■ **Input data**
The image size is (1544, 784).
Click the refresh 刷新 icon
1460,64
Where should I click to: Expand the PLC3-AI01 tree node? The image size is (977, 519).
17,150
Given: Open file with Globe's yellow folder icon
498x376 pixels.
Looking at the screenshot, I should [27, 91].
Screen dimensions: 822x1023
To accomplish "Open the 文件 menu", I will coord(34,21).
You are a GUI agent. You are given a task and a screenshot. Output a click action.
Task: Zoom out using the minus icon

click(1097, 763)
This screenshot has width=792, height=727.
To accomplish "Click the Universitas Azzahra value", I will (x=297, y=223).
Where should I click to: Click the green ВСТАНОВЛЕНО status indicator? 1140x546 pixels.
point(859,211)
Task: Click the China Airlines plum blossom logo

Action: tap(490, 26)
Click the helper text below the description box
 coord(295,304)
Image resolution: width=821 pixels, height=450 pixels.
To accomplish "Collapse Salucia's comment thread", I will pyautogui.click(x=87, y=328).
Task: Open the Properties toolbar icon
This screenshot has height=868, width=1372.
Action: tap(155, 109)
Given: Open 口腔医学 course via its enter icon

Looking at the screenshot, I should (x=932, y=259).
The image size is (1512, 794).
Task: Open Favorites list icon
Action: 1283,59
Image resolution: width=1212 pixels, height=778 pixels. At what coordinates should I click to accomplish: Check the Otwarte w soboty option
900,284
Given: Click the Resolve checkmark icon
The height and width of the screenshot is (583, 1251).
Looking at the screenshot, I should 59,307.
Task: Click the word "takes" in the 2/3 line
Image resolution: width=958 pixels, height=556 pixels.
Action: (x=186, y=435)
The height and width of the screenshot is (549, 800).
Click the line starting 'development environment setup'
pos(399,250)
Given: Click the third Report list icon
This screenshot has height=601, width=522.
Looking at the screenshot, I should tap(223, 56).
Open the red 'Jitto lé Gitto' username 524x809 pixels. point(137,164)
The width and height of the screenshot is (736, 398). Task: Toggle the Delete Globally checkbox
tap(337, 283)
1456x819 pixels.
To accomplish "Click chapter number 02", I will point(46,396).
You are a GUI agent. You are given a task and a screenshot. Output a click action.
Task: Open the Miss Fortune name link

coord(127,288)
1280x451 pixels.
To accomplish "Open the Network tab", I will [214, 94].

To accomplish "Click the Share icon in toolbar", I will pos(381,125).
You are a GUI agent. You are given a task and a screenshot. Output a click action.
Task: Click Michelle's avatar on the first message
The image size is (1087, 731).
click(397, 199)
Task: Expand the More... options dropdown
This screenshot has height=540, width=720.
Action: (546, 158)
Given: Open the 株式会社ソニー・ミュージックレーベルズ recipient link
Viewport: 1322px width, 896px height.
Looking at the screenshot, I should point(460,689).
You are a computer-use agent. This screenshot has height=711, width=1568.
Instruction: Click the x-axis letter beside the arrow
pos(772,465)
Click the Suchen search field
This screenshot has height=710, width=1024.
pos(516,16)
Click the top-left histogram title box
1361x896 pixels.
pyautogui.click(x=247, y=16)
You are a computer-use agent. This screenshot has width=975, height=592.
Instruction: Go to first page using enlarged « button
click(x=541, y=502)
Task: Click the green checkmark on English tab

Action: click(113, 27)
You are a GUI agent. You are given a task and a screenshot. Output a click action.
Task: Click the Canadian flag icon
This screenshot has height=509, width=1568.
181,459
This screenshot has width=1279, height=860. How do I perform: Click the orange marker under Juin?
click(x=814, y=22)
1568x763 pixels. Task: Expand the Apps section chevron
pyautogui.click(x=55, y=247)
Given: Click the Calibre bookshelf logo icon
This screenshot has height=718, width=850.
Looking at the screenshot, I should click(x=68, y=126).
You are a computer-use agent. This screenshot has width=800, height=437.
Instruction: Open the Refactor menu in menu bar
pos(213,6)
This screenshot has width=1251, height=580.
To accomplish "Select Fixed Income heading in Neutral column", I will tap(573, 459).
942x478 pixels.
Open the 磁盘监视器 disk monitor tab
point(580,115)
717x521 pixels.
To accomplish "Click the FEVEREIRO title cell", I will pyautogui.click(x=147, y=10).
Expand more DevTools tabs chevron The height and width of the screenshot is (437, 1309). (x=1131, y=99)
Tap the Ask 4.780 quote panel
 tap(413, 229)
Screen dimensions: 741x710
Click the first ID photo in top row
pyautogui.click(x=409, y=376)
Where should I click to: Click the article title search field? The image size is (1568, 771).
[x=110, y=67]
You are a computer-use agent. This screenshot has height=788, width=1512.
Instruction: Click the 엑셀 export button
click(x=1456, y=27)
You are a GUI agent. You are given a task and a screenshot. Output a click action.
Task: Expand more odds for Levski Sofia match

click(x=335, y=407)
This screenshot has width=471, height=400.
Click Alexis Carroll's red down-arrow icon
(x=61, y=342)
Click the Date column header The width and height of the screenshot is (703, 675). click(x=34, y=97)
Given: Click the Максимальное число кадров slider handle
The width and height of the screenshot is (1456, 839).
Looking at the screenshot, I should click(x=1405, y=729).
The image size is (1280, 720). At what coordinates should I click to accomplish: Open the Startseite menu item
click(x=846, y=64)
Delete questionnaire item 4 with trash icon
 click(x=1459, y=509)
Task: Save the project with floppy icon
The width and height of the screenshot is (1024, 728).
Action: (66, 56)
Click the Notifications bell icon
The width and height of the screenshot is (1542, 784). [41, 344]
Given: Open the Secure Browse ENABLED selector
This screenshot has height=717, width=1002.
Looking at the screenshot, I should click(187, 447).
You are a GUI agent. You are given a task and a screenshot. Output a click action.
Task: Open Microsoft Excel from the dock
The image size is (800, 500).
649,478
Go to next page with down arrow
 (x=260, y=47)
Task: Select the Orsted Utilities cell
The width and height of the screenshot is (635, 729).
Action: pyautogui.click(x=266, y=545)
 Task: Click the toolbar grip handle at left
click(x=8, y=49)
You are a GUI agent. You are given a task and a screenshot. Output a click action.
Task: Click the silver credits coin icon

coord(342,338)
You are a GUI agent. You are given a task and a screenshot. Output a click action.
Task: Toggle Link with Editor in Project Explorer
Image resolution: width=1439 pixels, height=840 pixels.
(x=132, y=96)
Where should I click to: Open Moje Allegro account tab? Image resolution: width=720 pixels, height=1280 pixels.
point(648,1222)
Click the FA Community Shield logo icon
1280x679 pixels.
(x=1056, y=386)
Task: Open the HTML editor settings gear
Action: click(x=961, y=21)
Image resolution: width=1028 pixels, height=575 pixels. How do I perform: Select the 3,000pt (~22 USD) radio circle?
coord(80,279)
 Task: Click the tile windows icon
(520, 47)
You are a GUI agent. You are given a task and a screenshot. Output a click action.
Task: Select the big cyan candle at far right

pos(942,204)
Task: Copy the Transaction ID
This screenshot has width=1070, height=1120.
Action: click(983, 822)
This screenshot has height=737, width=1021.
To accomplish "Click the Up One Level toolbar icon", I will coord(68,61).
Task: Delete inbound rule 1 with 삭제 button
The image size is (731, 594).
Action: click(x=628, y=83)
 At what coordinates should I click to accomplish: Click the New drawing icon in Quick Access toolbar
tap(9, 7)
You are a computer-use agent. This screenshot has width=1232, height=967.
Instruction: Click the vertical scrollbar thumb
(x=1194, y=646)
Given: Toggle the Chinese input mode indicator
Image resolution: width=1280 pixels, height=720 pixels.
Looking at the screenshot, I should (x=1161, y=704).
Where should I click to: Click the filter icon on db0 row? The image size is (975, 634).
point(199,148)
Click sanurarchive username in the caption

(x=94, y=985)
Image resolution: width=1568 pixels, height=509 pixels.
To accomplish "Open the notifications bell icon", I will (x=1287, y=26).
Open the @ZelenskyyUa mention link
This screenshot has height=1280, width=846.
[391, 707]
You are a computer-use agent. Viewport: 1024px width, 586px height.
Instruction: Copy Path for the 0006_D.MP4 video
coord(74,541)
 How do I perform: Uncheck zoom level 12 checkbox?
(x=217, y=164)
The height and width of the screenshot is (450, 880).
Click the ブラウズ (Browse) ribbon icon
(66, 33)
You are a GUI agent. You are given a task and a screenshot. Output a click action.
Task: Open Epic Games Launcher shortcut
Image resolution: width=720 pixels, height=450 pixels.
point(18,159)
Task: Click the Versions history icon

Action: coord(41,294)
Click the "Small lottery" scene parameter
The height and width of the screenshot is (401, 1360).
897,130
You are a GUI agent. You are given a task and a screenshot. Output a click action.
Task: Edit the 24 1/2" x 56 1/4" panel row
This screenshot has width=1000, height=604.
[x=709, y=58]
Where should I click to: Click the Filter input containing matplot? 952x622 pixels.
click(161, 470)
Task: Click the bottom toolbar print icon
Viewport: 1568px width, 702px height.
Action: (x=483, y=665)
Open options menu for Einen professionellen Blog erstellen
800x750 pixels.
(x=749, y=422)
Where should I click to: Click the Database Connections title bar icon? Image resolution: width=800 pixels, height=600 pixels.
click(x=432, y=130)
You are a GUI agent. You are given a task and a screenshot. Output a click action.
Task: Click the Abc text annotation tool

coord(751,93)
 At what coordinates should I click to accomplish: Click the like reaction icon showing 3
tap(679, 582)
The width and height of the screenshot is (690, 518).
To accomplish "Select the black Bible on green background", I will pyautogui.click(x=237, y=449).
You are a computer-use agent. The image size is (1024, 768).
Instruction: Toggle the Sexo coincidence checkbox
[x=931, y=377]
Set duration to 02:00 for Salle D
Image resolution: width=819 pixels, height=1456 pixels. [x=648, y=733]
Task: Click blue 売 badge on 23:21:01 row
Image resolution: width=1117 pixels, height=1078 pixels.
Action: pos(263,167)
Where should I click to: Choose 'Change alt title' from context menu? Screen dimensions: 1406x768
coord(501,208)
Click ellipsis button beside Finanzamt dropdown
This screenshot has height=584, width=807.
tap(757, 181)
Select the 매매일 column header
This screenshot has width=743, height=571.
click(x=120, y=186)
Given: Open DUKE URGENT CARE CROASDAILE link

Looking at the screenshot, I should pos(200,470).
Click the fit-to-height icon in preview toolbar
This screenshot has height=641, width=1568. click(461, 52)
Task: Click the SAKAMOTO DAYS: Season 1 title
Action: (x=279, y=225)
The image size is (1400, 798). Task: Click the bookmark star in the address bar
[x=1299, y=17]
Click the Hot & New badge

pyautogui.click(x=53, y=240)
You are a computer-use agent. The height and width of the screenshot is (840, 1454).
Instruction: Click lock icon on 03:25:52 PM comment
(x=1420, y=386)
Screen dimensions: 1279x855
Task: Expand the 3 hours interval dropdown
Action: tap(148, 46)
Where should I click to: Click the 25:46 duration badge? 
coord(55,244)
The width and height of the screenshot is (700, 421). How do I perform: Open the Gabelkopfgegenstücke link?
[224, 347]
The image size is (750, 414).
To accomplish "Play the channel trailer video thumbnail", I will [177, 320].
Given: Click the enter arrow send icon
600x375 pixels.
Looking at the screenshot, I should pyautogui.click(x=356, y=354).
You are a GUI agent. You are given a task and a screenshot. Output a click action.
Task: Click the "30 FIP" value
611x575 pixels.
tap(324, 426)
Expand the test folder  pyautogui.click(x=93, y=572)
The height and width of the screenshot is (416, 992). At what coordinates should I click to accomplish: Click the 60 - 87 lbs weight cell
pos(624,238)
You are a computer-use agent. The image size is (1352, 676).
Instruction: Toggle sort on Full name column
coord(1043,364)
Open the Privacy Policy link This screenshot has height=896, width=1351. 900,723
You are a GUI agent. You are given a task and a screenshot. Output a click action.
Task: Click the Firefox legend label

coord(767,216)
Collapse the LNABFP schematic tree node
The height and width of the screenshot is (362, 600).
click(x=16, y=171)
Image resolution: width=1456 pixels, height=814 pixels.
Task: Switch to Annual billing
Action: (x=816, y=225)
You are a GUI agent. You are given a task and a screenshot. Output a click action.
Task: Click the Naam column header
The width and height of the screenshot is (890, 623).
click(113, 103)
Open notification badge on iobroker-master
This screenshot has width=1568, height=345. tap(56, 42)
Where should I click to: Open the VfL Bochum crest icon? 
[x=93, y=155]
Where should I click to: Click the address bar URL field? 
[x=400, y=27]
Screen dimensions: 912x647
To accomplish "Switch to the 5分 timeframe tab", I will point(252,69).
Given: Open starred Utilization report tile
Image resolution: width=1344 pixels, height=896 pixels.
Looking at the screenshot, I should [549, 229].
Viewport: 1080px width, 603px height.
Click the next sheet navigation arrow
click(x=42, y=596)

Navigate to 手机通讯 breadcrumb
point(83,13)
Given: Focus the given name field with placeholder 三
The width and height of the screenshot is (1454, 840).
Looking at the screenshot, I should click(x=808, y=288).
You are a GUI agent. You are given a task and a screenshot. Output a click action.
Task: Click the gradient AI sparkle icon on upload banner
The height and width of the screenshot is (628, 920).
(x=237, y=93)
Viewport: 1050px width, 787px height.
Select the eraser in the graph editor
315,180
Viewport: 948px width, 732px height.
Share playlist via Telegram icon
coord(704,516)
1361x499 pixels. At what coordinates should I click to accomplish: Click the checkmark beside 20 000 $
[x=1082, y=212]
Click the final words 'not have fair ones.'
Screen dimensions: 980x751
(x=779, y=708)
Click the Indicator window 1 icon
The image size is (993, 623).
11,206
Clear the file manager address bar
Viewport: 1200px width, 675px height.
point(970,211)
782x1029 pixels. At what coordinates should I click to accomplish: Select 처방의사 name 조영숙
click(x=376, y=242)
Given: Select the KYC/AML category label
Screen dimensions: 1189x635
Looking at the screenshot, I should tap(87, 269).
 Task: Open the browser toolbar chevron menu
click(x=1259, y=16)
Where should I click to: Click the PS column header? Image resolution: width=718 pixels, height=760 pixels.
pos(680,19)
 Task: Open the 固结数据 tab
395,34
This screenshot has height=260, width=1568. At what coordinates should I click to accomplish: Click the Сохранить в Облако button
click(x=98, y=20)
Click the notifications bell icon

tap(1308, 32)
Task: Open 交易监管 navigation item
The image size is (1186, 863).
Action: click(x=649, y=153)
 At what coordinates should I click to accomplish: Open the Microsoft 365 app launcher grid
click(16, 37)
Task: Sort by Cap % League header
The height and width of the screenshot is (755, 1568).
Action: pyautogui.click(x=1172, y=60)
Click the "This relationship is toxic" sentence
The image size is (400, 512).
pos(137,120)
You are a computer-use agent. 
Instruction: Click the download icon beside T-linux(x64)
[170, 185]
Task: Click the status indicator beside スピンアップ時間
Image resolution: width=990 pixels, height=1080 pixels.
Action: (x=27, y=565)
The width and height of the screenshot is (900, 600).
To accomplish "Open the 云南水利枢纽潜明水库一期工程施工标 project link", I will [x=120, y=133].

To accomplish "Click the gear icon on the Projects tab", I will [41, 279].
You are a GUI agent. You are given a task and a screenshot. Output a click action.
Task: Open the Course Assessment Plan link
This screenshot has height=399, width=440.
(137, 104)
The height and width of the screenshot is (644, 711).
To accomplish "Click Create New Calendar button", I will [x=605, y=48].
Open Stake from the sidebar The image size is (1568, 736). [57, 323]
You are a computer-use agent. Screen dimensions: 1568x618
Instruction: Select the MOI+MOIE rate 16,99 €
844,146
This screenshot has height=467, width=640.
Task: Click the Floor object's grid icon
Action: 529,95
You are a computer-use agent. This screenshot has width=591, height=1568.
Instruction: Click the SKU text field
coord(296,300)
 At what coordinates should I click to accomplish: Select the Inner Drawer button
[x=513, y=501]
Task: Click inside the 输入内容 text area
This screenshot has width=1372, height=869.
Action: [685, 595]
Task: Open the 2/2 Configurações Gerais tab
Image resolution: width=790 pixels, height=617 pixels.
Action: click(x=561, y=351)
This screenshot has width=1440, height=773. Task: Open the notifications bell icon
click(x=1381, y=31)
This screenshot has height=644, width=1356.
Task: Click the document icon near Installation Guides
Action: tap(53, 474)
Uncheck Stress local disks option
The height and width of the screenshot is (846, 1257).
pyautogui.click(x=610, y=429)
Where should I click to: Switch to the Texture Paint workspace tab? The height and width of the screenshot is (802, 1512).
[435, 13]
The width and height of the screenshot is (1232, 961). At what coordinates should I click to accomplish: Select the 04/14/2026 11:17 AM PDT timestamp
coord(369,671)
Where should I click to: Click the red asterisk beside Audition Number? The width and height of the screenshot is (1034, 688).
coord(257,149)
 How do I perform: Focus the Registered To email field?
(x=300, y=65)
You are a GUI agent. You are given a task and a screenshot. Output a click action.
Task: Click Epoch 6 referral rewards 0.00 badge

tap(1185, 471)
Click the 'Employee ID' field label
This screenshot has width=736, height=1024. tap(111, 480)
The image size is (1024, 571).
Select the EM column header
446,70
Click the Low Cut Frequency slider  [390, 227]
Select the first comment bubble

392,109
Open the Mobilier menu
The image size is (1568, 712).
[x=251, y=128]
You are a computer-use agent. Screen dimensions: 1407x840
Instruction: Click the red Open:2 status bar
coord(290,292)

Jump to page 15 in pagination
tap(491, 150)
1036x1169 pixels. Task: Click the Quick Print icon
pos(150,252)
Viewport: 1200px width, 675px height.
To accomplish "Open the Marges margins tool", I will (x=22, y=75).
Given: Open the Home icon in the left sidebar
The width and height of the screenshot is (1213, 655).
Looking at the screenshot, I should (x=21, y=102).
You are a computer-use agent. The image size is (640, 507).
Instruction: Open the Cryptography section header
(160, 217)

■ **The problem**
Taking the records above, retype every line from the one with "Task: Open the 2/2 Configurações Gerais tab" down to the one with "You are a computer-use agent. The image size is (640, 507).", exactly and with nothing else.

■ **Task answer**
Task: Open the 2/2 Configurações Gerais tab
Image resolution: width=790 pixels, height=617 pixels.
Action: click(x=561, y=351)
This screenshot has width=1440, height=773. Task: Open the notifications bell icon
click(x=1381, y=31)
This screenshot has height=644, width=1356.
Task: Click the document icon near Installation Guides
Action: tap(53, 474)
Uncheck Stress local disks option
The height and width of the screenshot is (846, 1257).
pyautogui.click(x=610, y=429)
Where should I click to: Switch to the Texture Paint workspace tab? The height and width of the screenshot is (802, 1512).
[435, 13]
The width and height of the screenshot is (1232, 961). At what coordinates should I click to accomplish: Select the 04/14/2026 11:17 AM PDT timestamp
coord(369,671)
Where should I click to: Click the red asterisk beside Audition Number? The width and height of the screenshot is (1034, 688).
coord(257,149)
 How do I perform: Focus the Registered To email field?
(x=300, y=65)
You are a GUI agent. You are given a task and a screenshot. Output a click action.
Task: Click Epoch 6 referral rewards 0.00 badge

tap(1185, 471)
Click the 'Employee ID' field label
This screenshot has width=736, height=1024. tap(111, 480)
The image size is (1024, 571).
Select the EM column header
446,70
Click the Low Cut Frequency slider  [390, 227]
Select the first comment bubble

392,109
Open the Mobilier menu
The image size is (1568, 712).
[x=251, y=128]
You are a computer-use agent. Screen dimensions: 1407x840
Instruction: Click the red Open:2 status bar
coord(290,292)

Jump to page 15 in pagination
tap(491, 150)
1036x1169 pixels. Task: Click the Quick Print icon
pos(150,252)
Viewport: 1200px width, 675px height.
To accomplish "Open the Marges margins tool", I will (x=22, y=75).
Given: Open the Home icon in the left sidebar
The width and height of the screenshot is (1213, 655).
Looking at the screenshot, I should (x=21, y=102).
You are a computer-use agent. The image size is (640, 507).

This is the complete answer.